At this year's Euroanaesthesia Congress (the annual meeting of the European Society of Anaesthesiology) in Vienna, Austria (1-3 June), doctors present the unique case of a man who suffered a flash fire in his chest cavity during emergency heart surgery caused by supplemental oxygen leaking from a ruptured lung.


Dr Ruth Shaylor and colleagues from Austin Health in Melbourne, Australia, where the incident took place, warn that the case highlights the potential dangers of dry surgical packs in the oxygen-enrich environment of the operating theatre where electrocautery devices (using heat to stop vessels from bleeding) are used.

In August 2018, a 60-year-old man presented for emergency repair of an ascending aortic dissection a tear in the inner layer of the aorta wall in the chest.

The patient had a history of chronic obstructive pulmonary disease (COPD) and had undergone coronary artery bypass grafting one year previously.
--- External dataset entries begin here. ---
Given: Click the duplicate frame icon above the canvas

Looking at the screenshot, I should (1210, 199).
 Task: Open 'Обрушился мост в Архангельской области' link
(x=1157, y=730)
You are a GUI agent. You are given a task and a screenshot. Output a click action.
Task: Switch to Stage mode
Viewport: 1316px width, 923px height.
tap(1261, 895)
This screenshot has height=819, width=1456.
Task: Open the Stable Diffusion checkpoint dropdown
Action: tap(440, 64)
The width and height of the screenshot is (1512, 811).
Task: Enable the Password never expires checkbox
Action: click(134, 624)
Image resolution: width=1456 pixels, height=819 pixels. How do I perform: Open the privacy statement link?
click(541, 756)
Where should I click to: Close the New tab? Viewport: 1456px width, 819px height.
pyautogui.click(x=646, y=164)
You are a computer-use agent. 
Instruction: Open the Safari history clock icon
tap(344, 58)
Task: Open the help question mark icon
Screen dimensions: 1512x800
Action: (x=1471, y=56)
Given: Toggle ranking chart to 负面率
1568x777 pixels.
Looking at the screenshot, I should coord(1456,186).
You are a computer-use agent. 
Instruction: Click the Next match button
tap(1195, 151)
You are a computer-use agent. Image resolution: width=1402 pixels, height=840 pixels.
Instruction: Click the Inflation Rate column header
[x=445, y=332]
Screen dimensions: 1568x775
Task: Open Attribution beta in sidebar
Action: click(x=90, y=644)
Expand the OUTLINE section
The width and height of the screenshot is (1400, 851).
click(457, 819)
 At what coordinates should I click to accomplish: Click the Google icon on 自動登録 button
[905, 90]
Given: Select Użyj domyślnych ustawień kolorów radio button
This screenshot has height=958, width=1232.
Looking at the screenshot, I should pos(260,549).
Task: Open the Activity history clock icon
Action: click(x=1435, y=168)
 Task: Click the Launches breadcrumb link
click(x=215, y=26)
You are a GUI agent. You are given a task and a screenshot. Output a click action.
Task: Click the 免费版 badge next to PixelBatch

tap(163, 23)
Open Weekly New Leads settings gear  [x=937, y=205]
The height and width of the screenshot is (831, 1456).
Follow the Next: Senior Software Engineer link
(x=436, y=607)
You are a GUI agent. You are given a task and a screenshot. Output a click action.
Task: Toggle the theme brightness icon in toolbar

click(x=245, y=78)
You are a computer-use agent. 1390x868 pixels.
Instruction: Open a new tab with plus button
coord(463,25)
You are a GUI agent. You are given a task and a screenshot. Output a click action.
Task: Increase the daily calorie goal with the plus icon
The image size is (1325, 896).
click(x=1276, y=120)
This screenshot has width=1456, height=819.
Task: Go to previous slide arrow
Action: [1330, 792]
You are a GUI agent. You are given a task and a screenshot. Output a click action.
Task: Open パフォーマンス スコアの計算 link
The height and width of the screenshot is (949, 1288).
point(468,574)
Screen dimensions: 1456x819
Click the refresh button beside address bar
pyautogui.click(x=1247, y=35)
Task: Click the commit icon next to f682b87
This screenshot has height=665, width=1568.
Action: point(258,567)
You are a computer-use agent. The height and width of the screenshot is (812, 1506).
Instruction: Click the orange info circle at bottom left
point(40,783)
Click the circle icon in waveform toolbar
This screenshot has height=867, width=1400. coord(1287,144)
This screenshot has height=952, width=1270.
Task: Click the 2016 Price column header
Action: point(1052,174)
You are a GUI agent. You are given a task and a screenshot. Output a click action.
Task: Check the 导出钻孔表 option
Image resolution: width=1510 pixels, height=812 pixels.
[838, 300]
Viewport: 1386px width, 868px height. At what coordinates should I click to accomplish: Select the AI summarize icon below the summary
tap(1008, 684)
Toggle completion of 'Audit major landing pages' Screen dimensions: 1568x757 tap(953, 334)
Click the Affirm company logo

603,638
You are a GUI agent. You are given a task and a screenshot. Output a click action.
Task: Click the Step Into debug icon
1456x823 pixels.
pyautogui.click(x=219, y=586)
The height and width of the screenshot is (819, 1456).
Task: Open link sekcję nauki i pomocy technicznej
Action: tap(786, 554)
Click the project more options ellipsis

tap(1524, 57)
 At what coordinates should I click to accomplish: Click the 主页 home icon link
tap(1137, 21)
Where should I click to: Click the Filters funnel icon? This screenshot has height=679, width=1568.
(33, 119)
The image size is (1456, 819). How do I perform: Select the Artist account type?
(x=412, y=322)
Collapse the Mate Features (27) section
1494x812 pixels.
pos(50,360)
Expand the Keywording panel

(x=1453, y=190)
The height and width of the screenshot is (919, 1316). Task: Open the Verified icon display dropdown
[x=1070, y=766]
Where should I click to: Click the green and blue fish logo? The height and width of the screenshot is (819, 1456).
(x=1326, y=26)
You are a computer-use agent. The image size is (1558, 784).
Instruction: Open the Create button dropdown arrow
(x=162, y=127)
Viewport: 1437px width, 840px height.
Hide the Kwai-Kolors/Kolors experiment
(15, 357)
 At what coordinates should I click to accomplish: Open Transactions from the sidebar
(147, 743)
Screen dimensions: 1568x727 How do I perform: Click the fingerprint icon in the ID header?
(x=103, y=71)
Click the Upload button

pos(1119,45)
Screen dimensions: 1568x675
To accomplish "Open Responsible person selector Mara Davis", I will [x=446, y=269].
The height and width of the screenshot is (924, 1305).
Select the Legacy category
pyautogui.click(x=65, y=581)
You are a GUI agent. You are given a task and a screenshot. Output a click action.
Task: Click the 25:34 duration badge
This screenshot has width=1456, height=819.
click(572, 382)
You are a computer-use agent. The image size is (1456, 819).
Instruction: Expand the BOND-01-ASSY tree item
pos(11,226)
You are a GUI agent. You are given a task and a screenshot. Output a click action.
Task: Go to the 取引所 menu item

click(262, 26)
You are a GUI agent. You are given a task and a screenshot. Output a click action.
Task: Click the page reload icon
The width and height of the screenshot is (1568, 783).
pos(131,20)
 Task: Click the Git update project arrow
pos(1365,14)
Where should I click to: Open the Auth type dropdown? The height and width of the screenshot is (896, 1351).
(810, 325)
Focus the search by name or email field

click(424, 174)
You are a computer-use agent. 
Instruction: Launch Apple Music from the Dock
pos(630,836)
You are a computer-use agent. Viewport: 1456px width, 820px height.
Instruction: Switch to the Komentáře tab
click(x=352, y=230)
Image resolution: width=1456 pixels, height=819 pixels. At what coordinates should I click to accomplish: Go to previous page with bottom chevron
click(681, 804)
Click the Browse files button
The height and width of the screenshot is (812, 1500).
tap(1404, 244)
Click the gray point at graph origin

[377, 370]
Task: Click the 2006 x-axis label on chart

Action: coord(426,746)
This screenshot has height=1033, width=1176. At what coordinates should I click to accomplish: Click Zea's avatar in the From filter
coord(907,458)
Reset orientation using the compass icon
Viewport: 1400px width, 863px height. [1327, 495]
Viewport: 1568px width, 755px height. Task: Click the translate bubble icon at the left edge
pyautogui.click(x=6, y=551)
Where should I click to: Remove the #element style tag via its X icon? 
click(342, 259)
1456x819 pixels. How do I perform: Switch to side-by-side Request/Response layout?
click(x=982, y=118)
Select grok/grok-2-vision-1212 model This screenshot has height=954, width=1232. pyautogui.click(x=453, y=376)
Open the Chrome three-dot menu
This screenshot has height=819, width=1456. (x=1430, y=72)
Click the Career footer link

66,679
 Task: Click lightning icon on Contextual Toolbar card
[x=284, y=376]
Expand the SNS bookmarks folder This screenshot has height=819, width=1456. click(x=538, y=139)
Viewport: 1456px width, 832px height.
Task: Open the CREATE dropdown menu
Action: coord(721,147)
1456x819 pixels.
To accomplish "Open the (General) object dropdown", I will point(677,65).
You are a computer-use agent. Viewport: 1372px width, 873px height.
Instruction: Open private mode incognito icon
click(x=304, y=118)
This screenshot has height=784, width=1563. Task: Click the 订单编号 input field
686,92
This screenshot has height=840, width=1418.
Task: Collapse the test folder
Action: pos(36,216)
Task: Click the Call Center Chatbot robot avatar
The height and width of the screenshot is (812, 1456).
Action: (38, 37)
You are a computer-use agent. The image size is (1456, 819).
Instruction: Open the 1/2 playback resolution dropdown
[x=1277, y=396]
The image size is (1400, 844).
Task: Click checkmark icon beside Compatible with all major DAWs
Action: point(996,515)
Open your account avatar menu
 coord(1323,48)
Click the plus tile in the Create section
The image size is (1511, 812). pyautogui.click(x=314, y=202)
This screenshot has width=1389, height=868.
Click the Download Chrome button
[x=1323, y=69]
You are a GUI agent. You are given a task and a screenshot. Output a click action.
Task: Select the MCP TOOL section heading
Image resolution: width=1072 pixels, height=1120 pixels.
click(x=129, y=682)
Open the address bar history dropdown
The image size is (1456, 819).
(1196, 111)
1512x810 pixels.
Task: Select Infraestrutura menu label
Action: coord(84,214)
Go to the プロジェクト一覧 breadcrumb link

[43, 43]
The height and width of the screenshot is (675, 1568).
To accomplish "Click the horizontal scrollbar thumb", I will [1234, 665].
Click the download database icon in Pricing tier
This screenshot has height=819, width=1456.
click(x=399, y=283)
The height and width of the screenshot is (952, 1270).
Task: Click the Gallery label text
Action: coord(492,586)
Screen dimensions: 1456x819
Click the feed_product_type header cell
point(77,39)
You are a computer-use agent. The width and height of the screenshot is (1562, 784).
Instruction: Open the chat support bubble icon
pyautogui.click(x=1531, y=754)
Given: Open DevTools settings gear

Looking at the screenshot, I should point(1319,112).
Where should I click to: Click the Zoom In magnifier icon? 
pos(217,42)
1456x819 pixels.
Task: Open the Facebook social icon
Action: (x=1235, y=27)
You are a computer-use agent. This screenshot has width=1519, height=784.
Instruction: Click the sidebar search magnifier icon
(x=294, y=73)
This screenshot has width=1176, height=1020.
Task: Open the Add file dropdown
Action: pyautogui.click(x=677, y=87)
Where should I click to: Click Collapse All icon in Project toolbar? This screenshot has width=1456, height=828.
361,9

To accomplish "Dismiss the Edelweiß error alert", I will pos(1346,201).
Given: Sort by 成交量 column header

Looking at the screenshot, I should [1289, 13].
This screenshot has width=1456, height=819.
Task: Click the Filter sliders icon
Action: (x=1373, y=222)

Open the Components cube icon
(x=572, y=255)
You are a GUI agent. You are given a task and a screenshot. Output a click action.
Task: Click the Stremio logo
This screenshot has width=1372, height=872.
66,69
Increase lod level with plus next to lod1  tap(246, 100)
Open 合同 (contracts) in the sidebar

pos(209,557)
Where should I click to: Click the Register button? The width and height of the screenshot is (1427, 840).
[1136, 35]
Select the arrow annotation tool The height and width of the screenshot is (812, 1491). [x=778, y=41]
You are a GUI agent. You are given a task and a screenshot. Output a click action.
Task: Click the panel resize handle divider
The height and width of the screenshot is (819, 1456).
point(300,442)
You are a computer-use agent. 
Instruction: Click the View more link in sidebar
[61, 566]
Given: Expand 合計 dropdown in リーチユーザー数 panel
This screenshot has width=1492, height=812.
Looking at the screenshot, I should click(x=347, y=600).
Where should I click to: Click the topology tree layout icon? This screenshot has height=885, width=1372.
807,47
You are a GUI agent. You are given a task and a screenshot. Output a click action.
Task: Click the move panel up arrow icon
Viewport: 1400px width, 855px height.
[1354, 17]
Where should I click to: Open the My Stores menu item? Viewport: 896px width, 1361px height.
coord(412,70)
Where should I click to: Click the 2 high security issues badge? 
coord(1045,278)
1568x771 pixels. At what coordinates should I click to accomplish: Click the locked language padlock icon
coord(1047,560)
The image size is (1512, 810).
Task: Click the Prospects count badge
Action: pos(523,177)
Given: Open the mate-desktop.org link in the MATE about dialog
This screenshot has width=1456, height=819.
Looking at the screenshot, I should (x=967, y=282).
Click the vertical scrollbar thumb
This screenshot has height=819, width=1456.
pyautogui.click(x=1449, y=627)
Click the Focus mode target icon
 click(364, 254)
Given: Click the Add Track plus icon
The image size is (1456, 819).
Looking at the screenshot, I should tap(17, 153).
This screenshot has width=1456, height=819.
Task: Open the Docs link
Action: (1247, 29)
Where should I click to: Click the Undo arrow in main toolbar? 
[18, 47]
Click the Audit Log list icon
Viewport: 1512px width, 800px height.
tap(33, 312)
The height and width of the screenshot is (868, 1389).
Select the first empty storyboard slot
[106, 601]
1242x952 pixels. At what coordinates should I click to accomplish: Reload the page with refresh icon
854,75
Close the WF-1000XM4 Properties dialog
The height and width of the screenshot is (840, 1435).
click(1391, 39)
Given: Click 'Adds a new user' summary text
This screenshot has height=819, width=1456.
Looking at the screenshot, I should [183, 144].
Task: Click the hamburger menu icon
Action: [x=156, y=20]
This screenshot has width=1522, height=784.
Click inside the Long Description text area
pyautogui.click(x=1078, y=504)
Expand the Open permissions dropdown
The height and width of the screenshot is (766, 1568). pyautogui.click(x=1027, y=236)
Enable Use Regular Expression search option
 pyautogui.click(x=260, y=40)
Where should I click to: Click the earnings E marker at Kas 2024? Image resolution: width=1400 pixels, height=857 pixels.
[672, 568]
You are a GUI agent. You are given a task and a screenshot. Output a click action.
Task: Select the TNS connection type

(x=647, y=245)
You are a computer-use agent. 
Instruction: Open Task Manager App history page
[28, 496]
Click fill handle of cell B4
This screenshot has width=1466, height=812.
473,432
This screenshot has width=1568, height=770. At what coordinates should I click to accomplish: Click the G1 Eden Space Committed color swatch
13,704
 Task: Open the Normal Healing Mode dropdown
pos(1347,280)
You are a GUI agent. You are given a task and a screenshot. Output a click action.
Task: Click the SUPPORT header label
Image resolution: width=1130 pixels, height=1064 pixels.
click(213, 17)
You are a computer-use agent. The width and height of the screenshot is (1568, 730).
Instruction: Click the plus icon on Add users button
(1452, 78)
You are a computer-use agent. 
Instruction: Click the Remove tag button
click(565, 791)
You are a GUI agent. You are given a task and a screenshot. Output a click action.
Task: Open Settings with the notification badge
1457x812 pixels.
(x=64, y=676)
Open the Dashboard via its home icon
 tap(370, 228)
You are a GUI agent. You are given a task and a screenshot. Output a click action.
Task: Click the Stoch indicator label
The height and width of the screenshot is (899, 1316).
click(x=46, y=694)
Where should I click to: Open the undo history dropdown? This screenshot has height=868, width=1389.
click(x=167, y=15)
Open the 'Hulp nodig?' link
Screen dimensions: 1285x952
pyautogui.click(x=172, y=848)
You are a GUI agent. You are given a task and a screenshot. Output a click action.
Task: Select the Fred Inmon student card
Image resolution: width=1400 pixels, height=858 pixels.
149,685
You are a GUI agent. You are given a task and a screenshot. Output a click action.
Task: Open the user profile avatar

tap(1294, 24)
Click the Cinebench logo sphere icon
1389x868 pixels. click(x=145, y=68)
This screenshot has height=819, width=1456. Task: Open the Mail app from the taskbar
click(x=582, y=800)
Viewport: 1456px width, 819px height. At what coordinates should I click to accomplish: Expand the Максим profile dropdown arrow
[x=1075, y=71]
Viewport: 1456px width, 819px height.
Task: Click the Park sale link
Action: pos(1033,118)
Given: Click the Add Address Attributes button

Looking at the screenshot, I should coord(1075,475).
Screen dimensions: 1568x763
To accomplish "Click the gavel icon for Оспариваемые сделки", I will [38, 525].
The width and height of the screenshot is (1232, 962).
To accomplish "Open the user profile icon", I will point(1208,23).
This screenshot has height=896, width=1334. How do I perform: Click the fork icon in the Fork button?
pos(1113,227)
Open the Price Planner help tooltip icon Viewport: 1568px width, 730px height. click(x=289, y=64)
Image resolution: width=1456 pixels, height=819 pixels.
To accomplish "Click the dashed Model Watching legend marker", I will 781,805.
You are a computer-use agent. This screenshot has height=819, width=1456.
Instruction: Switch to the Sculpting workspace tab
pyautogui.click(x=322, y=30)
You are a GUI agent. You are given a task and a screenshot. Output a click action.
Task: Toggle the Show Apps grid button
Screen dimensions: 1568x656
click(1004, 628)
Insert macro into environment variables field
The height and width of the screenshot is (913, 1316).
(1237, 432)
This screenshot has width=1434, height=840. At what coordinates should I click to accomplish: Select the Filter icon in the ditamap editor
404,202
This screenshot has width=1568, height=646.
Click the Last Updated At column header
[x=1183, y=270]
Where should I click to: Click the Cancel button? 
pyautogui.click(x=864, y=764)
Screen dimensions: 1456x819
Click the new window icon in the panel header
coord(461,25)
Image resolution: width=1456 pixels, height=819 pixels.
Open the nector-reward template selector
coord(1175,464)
As surgeons began to operate, they noted that the man's right lung was stuck to the overlying sternum with areas of overinflated and destroyed lung (bullae; often caused by COPD).

Despite careful dissection, one of these bullae was punctured causing a substantial air leak.

To prevent respiratory distress, the flows of anesthetic gases were increased to 10 liters per minute and the proportion of oxygen to 100%.

Soon after, a spark from the electrocautery device ignited a dry surgical pack.

The fire was immediately extinguished without any injury to the patient.

The rest of the operation proceeded uneventfully and the repair was a success.